First, we expand the squared term $$(3 - i\sqrt{2})^{2}$$. We use the formula $$(a-b)^2 = a^2 - 2ab + b^2$$. Here, $$a=3$$ and $$b=i\sqrt{2}$$. Remember that $$i^2 = -1$$.

$$(3 - i\sqrt{2})^{2} = (3)^2 - 2(3)(i\sqrt{2}) + (i\sqrt{2})^2$$

$$ = 9 - 6i\sqrt{2} + i^2(\sqrt{2})^2$$

$$ = 9 - 6i\sqrt{2} + (-1)(2)$$

$$ = 9 - 6i\sqrt{2} - 2$$

$$ = 7 - 6i\sqrt{2}$$

**step3 Distribute the coefficient to the second term**

Next, we distribute the -6 to the terms inside the parenthesis in $$-6(3 - i\sqrt{2})$$.
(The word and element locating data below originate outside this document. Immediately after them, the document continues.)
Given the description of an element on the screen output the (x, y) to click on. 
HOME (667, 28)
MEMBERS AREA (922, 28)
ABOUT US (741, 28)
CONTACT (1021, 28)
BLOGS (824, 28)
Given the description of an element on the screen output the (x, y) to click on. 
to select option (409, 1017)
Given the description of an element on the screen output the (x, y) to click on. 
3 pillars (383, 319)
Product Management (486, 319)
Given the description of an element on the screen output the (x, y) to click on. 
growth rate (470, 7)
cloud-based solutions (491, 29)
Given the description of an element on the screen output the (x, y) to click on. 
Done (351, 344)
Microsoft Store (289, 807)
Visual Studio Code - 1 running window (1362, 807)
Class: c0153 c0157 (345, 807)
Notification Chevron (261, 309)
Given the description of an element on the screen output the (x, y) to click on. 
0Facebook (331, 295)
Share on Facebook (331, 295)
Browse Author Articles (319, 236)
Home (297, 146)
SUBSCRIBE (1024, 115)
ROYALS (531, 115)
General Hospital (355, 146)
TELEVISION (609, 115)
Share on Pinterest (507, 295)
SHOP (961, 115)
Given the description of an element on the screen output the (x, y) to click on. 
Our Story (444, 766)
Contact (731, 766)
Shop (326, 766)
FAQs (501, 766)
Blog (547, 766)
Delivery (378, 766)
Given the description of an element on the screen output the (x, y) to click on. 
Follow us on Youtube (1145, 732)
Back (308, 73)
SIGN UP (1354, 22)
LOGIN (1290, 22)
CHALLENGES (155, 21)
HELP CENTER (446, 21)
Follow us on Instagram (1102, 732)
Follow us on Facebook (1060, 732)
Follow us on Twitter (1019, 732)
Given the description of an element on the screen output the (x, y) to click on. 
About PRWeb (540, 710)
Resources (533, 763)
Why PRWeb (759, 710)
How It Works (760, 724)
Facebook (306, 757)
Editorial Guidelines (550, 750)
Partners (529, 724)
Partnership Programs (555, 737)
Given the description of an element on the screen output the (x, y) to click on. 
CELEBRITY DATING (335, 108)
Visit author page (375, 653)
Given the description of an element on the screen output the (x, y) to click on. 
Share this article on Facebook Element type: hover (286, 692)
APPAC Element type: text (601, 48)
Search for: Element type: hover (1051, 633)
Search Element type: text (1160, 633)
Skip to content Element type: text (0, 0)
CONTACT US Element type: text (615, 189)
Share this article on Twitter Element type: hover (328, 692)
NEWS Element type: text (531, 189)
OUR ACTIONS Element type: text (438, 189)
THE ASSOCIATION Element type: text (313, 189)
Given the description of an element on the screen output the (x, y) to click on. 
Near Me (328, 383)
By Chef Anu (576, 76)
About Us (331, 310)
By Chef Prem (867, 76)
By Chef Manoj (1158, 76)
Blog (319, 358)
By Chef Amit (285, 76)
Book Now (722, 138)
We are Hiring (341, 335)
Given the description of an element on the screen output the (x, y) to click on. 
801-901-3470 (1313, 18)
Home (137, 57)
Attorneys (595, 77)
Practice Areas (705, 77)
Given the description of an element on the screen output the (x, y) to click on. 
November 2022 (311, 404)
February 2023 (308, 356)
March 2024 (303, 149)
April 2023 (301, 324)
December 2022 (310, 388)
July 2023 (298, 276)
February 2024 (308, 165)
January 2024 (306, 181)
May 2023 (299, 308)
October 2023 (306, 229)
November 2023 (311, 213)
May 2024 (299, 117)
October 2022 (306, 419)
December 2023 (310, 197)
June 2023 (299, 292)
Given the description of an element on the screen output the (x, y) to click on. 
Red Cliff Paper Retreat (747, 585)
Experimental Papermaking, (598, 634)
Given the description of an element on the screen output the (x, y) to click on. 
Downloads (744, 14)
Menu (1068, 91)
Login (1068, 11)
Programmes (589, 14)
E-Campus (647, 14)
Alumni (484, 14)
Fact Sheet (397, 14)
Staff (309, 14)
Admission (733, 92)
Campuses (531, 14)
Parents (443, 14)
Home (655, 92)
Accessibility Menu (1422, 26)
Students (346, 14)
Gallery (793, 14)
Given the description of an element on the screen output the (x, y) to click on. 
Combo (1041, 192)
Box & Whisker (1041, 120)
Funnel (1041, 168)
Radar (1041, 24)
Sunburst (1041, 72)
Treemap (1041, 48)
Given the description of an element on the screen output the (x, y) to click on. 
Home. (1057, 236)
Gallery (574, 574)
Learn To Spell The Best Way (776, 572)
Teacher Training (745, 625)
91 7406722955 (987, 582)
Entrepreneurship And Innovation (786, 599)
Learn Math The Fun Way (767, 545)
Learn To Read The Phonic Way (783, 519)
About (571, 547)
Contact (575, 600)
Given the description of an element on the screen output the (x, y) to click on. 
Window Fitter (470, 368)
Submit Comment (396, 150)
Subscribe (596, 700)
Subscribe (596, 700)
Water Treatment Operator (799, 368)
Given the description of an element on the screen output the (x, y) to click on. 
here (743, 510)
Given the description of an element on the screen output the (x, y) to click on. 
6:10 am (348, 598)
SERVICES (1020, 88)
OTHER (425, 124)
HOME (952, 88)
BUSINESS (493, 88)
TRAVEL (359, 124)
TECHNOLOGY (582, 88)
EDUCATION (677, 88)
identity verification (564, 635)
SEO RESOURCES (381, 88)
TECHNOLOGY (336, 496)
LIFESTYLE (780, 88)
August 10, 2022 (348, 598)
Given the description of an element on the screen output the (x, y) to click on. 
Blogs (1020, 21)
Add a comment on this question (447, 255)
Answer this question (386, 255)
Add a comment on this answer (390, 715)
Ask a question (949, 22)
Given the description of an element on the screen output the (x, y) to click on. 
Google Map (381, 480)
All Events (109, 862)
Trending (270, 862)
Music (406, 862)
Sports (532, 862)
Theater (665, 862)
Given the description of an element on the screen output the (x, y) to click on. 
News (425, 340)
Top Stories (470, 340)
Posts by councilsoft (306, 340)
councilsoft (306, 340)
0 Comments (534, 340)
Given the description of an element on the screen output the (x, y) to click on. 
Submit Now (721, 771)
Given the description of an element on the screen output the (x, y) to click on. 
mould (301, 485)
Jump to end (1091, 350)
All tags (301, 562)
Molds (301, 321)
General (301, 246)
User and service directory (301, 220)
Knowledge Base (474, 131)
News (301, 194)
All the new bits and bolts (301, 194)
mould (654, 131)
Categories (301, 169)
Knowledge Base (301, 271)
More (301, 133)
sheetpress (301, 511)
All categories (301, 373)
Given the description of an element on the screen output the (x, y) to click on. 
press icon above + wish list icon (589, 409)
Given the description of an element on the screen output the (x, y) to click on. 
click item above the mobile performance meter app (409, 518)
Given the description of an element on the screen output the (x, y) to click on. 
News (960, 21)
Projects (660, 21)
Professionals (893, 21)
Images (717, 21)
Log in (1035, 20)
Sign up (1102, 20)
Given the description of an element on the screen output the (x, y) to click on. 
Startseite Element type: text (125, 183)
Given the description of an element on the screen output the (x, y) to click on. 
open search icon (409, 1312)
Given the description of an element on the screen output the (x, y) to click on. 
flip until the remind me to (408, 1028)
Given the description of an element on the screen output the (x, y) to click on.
$$-6(3 - i\sqrt{2}) = -6 \times 3 - (-6) \times i\sqrt{2}$$

$$ = -18 + 6i\sqrt{2}$$

**step4 Combine all terms**

Now, we substitute the expanded and distributed terms back into the original expression and combine the real and imaginary parts.

$$(7 - 6i\sqrt{2}) + (-18 + 6i\sqrt{2}) + 11$$

$$ = (7 - 18 + 11) + (-6i\sqrt{2} + 6i\sqrt{2})$$

$$ = 0 + 0$$

$$ = 0$$

Since the expression evaluates to 0, $$x = 3 - i\sqrt{2}$$ is a solution to the equation.

Alternative answer

Answer:
Yes, both x = 3 + i√2 and x = 3 - i√2 are solutions to the equation x² - 6x + 11 = 0. Explain
This is a question about checking if some special numbers (they have "i" in them!) fit into an equation by putting them in place of "x" and seeing if everything adds up to zero. The solving step is:

We need to check each number one by one. Remember that i² is equal to -1!

**For a. x = 3 + i√2:**
1. **First, let's figure out what (3 + i√2)² is:**
(3 + i√2)² = 3² + 2 * 3 * (i√2) + (i√2)²
= 9 + 6i√2 + i² * (√2)²
= 9 + 6i√2 + (-1) * 2
= 9 + 6i√2 - 2
= 7 + 6i√2

2. **Next, let's figure out what -6 times (3 + i√2) is:**
-6 * (3 + i√2) = -18 - 6i√2

3. **Now, let's put all the pieces into the equation x² - 6x + 11 = 0:**
(7 + 6i√2) + (-18 - 6i√2) + 11
= 7 + 6i√2 - 18 - 6i√2 + 11
Let's group the numbers without 'i' and the numbers with 'i':
= (7 - 18 + 11) + (6i√2 - 6i√2)
= (-11 + 11) + (0)
= 0 + 0
= 0
Since it equals 0, x = 3 + i√2 is a solution!

**For b. x = 3 - i√2:**
1. **First, let's figure out what (3 - i√2)² is:**
(3 - i√2)² = 3² - 2 * 3 * (i√2) + (i√2)²
= 9 - 6i√2 + i² * (√2)²
= 9 - 6i√2 + (-1) * 2
= 9 - 6i√2 - 2
= 7 - 6i√2

2. **Next, let's figure out what -6 times (3 - i√2) is:**
-6 * (3 - i√2) = -18 + 6i√2

3. **Now, let's put all the pieces into the equation x² - 6x + 11 = 0:**
(7 - 6i√2) + (-18 + 6i√2) + 11
= 7 - 6i√2 - 18 + 6i√2 + 11
Let's group the numbers without 'i' and the numbers with 'i':
= (7 - 18 + 11) + (-6i√2 + 6i√2)
= (-11 + 11) + (0)
= 0 + 0
= 0
Since it equals 0, x = 3 - i√2 is also a solution!